Litho is a very efficient process of printing lines and spaces but at the 32nm node, it became impossible to create a working chip only with lines and spaces in a single optical 193 nm laser scan. To be able to keep on shrinking advanced structures, chip manufacturers needed more exposure steps in a process called double or triple patterning. This is a critical procedure where lines are printed and cut with second or third exposures to make the needed circuitry.
This is adding complexity. More exposures for the most critical layers result in even higher requirements for finetuning patterns. The problem is that after every exposure, the wafer has to be processed in the fab and after numerous operations, it is reloaded into the scanner, increasing the error probabilities. “By reloading and re-exposing the wafers, you have to deal with uncertainty,” explained ASML’s CTO Martin van den Brink at the company’s Investor Day last year. He compared the process to precision surgery where both the size of the knife (critical dimension control), as well as its position (overlay control) matter.
“Like everything in life when you start using knives”, a grinning Van den Brink said, “you need to only cut where you intend to cut and not damage the good parts.” In litho surgery, this results in a tolerance for the cut, as well as for the surrounding area. “If you shrink, you need to drive down the whole envelope,” clarified Van den Brink. “Our whole holistic approach is focused on driving down the tolerance of this whole process.”
Precision surgery in chip litho is here to stay. In the advanced nodes, EUV will give some relief but soon enough that will also need double patterning to keep the semiconductor industry moving ahead.
Margin of errors
In those advanced nodes, the edges of the lines printed on chips are actually never straight. With smaller features, line edge roughness has more impact on the required overlay (the precision needed to stack patterns of subsequent exposures). This finetuning is increasingly important now that the overlay specifications are reaching the sub-2-nanometer domain.

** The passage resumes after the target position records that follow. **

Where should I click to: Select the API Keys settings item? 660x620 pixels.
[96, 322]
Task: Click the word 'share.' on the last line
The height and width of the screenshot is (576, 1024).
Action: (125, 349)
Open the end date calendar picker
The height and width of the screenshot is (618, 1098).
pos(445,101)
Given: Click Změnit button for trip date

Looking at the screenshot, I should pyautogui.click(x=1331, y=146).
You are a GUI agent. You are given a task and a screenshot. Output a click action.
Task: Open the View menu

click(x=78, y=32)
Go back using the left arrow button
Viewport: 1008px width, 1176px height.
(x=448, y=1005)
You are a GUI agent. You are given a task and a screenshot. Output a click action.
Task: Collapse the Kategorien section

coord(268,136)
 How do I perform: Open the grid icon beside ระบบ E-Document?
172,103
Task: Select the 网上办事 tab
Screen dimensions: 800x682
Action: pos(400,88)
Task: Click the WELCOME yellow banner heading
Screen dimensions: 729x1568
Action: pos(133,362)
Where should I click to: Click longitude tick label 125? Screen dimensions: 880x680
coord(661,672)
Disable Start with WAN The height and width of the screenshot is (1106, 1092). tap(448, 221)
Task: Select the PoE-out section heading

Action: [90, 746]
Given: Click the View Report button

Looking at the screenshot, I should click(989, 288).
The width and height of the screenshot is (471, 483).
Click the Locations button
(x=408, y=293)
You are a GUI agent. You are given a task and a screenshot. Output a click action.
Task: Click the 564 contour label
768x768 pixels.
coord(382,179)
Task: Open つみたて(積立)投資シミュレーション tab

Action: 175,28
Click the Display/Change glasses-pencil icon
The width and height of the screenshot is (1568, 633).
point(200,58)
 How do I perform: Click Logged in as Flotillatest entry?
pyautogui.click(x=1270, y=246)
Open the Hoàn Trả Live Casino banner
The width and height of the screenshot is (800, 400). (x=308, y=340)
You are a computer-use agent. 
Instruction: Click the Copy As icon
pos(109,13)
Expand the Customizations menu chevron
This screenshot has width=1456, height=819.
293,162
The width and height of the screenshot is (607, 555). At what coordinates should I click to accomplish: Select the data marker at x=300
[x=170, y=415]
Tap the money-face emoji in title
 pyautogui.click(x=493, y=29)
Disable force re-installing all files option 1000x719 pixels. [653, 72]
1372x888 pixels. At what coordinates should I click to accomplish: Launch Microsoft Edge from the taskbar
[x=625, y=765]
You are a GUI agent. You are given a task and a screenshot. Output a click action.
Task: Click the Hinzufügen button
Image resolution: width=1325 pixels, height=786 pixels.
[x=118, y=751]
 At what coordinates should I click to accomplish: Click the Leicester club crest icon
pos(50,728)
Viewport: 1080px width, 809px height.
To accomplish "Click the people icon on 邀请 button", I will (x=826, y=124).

Together, overlay and the uniformity and precision of the printed pattern form what litho experts call the edge placement error (EPE) budget. This is the patterning margin of errors in advanced nodes where overlay and feature size affect each other. The whole game of shrinking details and keeping the yield high is focused on the EPE budget.
In a presentation at last year’s investor day, Jim Koonmen showed a historic graph that pointed out ASML’s growing influence over processes in the fab that determine the EPE phenomenon. Back in 2005, the company’s product portfolio – at that time primarily consisting of scanners – addressed half of the EPE budget. Seven years later, after adding computational litho and mask correction technology with the acquisition of Brion and the development of its optical metrology platform Yieldstar, ASML was able to control 75 percent of the EPE parameters. Next year, when the chip industry expects to arrive at the 5nm node, the litho company expects to extend its influence on the EPE budget to 90 percent with advanced scanner actuators, process control software, HMI’s e-beam metrology and inspection, the use of Yieldstar and e-beam for gathering post-etch information.
Having a suite of products that’s able to address almost all of the customer’s edge placement error requirements is significant value, Koonmen pointed out to analysts last November: “The EPE is what really controls their yield in the fab. This is what controls their patterning performance.” Van den Brink added: “The market trends come back in our products and machine learning becomes a major part of the advancement.”